About this exercise | Without changing a single character, write out every record below.

Data under study |
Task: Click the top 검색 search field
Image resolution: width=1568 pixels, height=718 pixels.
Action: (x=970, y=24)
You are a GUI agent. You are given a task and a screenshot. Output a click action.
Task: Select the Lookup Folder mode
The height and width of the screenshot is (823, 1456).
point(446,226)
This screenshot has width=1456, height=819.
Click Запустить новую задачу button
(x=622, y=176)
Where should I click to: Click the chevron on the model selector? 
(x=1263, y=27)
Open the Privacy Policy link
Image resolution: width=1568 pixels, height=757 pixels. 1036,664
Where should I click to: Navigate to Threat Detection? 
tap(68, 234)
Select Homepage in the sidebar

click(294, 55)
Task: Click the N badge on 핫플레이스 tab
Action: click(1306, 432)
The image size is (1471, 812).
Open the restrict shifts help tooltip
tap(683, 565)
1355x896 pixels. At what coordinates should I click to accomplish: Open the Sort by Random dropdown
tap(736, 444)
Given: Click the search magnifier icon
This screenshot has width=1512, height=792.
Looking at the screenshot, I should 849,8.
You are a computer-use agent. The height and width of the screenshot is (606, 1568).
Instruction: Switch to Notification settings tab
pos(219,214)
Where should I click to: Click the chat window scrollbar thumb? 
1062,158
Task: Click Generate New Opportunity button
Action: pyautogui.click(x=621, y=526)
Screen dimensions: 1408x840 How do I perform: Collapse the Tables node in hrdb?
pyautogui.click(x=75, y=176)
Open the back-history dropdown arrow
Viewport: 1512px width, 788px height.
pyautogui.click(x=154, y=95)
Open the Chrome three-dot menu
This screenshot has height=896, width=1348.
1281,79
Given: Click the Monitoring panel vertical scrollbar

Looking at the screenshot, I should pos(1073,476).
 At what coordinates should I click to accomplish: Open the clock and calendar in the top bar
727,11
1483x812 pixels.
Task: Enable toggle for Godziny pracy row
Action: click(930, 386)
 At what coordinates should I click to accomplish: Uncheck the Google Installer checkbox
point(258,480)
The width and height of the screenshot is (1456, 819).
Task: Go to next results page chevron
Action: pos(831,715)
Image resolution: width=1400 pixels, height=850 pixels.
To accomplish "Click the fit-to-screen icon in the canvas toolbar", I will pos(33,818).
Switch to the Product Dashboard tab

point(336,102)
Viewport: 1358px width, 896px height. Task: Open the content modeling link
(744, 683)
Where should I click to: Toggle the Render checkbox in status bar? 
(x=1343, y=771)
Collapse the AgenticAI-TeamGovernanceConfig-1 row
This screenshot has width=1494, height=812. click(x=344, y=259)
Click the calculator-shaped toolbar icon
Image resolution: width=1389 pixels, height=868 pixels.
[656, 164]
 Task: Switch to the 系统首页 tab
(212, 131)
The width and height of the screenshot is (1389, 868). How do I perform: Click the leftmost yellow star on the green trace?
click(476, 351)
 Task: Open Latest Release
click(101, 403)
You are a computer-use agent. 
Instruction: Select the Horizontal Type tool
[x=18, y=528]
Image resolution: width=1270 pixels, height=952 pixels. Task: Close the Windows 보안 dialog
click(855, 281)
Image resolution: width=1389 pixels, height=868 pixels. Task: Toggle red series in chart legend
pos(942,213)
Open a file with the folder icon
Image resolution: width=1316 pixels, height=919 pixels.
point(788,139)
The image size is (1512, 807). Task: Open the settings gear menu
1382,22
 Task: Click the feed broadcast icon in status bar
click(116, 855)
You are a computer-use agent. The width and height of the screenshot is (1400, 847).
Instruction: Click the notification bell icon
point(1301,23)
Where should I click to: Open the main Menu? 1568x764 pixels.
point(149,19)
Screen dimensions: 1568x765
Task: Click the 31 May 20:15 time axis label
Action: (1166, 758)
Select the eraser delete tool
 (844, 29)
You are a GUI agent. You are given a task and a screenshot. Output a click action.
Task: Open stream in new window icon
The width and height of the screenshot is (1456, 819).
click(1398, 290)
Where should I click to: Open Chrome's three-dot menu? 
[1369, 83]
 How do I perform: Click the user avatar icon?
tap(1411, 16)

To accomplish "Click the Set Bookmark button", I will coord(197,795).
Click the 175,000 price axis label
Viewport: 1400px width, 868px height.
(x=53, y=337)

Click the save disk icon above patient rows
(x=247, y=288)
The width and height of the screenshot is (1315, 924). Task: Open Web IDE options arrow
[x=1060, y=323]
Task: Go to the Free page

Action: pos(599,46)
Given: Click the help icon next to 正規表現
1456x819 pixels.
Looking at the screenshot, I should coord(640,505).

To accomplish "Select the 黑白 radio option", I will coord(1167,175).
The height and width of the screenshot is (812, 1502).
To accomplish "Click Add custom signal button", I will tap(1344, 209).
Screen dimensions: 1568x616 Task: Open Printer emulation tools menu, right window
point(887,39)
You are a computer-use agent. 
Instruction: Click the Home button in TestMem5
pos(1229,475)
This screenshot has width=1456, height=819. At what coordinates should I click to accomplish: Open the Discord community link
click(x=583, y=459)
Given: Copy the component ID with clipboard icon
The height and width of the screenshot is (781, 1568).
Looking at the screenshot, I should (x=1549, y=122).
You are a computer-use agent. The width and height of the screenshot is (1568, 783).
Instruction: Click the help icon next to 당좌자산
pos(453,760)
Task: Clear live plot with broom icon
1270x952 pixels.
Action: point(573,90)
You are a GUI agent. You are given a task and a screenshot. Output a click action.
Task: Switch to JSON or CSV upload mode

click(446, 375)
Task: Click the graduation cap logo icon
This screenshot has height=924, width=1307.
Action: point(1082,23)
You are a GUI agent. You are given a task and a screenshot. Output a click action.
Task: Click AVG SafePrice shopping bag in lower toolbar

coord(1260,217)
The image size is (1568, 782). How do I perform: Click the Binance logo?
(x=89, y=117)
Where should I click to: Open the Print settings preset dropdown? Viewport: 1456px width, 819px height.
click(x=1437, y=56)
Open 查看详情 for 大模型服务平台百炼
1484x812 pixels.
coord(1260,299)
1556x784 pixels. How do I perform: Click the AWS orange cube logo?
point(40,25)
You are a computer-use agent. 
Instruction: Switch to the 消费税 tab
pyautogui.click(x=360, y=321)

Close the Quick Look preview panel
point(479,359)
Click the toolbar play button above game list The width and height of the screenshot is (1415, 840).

Exercise solution |
Task: Click the top 검색 search field
Image resolution: width=1568 pixels, height=718 pixels.
Action: (x=970, y=24)
You are a GUI agent. You are given a task and a screenshot. Output a click action.
Task: Select the Lookup Folder mode
The height and width of the screenshot is (823, 1456).
point(446,226)
This screenshot has width=1456, height=819.
Click Запустить новую задачу button
(x=622, y=176)
Where should I click to: Click the chevron on the model selector? 
(x=1263, y=27)
Open the Privacy Policy link
Image resolution: width=1568 pixels, height=757 pixels. 1036,664
Where should I click to: Navigate to Threat Detection? 
tap(68, 234)
Select Homepage in the sidebar

click(294, 55)
Task: Click the N badge on 핫플레이스 tab
Action: click(1306, 432)
The image size is (1471, 812).
Open the restrict shifts help tooltip
tap(683, 565)
1355x896 pixels. At what coordinates should I click to accomplish: Open the Sort by Random dropdown
tap(736, 444)
Given: Click the search magnifier icon
This screenshot has width=1512, height=792.
Looking at the screenshot, I should 849,8.
You are a computer-use agent. The height and width of the screenshot is (606, 1568).
Instruction: Switch to Notification settings tab
pos(219,214)
Where should I click to: Click the chat window scrollbar thumb? 
1062,158
Task: Click Generate New Opportunity button
Action: pyautogui.click(x=621, y=526)
Screen dimensions: 1408x840 How do I perform: Collapse the Tables node in hrdb?
pyautogui.click(x=75, y=176)
Open the back-history dropdown arrow
Viewport: 1512px width, 788px height.
pyautogui.click(x=154, y=95)
Open the Chrome three-dot menu
This screenshot has height=896, width=1348.
1281,79
Given: Click the Monitoring panel vertical scrollbar

Looking at the screenshot, I should pos(1073,476).
 At what coordinates should I click to accomplish: Open the clock and calendar in the top bar
727,11
1483x812 pixels.
Task: Enable toggle for Godziny pracy row
Action: click(930, 386)
 At what coordinates should I click to accomplish: Uncheck the Google Installer checkbox
point(258,480)
The width and height of the screenshot is (1456, 819).
Task: Go to next results page chevron
Action: pos(831,715)
Image resolution: width=1400 pixels, height=850 pixels.
To accomplish "Click the fit-to-screen icon in the canvas toolbar", I will pos(33,818).
Switch to the Product Dashboard tab

point(336,102)
Viewport: 1358px width, 896px height. Task: Open the content modeling link
(744, 683)
Where should I click to: Toggle the Render checkbox in status bar? 
(x=1343, y=771)
Collapse the AgenticAI-TeamGovernanceConfig-1 row
This screenshot has width=1494, height=812. click(x=344, y=259)
Click the calculator-shaped toolbar icon
Image resolution: width=1389 pixels, height=868 pixels.
[656, 164]
 Task: Switch to the 系统首页 tab
(212, 131)
The width and height of the screenshot is (1389, 868). How do I perform: Click the leftmost yellow star on the green trace?
click(476, 351)
 Task: Open Latest Release
click(101, 403)
You are a computer-use agent. 
Instruction: Select the Horizontal Type tool
[x=18, y=528]
Image resolution: width=1270 pixels, height=952 pixels. Task: Close the Windows 보안 dialog
click(855, 281)
Image resolution: width=1389 pixels, height=868 pixels. Task: Toggle red series in chart legend
pos(942,213)
Open a file with the folder icon
Image resolution: width=1316 pixels, height=919 pixels.
point(788,139)
The image size is (1512, 807). Task: Open the settings gear menu
1382,22
 Task: Click the feed broadcast icon in status bar
click(116, 855)
You are a computer-use agent. The width and height of the screenshot is (1400, 847).
Instruction: Click the notification bell icon
point(1301,23)
Where should I click to: Open the main Menu? 1568x764 pixels.
point(149,19)
Screen dimensions: 1568x765
Task: Click the 31 May 20:15 time axis label
Action: (1166, 758)
Select the eraser delete tool
 (844, 29)
You are a GUI agent. You are given a task and a screenshot. Output a click action.
Task: Open stream in new window icon
The width and height of the screenshot is (1456, 819).
click(1398, 290)
Where should I click to: Open Chrome's three-dot menu? 
[1369, 83]
 How do I perform: Click the user avatar icon?
tap(1411, 16)

To accomplish "Click the Set Bookmark button", I will coord(197,795).
Click the 175,000 price axis label
Viewport: 1400px width, 868px height.
(x=53, y=337)

Click the save disk icon above patient rows
(x=247, y=288)
The width and height of the screenshot is (1315, 924). Task: Open Web IDE options arrow
[x=1060, y=323]
Task: Go to the Free page

Action: pos(599,46)
Given: Click the help icon next to 正規表現
1456x819 pixels.
Looking at the screenshot, I should coord(640,505).

To accomplish "Select the 黑白 radio option", I will coord(1167,175).
The height and width of the screenshot is (812, 1502).
To accomplish "Click Add custom signal button", I will tap(1344, 209).
Screen dimensions: 1568x616 Task: Open Printer emulation tools menu, right window
point(887,39)
You are a computer-use agent. 
Instruction: Click the Home button in TestMem5
pos(1229,475)
This screenshot has width=1456, height=819. At what coordinates should I click to accomplish: Open the Discord community link
click(x=583, y=459)
Given: Copy the component ID with clipboard icon
The height and width of the screenshot is (781, 1568).
Looking at the screenshot, I should (x=1549, y=122).
You are a computer-use agent. The width and height of the screenshot is (1568, 783).
Instruction: Click the help icon next to 당좌자산
pos(453,760)
Task: Clear live plot with broom icon
1270x952 pixels.
Action: point(573,90)
You are a GUI agent. You are given a task and a screenshot. Output a click action.
Task: Switch to JSON or CSV upload mode

click(446, 375)
Task: Click the graduation cap logo icon
This screenshot has height=924, width=1307.
Action: point(1082,23)
You are a GUI agent. You are given a task and a screenshot. Output a click action.
Task: Click AVG SafePrice shopping bag in lower toolbar

coord(1260,217)
The image size is (1568, 782). How do I perform: Click the Binance logo?
(x=89, y=117)
Where should I click to: Open the Print settings preset dropdown? Viewport: 1456px width, 819px height.
click(x=1437, y=56)
Open 查看详情 for 大模型服务平台百炼
1484x812 pixels.
coord(1260,299)
1556x784 pixels. How do I perform: Click the AWS orange cube logo?
point(40,25)
You are a computer-use agent. 
Instruction: Switch to the 消费税 tab
pyautogui.click(x=360, y=321)

Close the Quick Look preview panel
point(479,359)
Click the toolbar play button above game list The width and height of the screenshot is (1415, 840).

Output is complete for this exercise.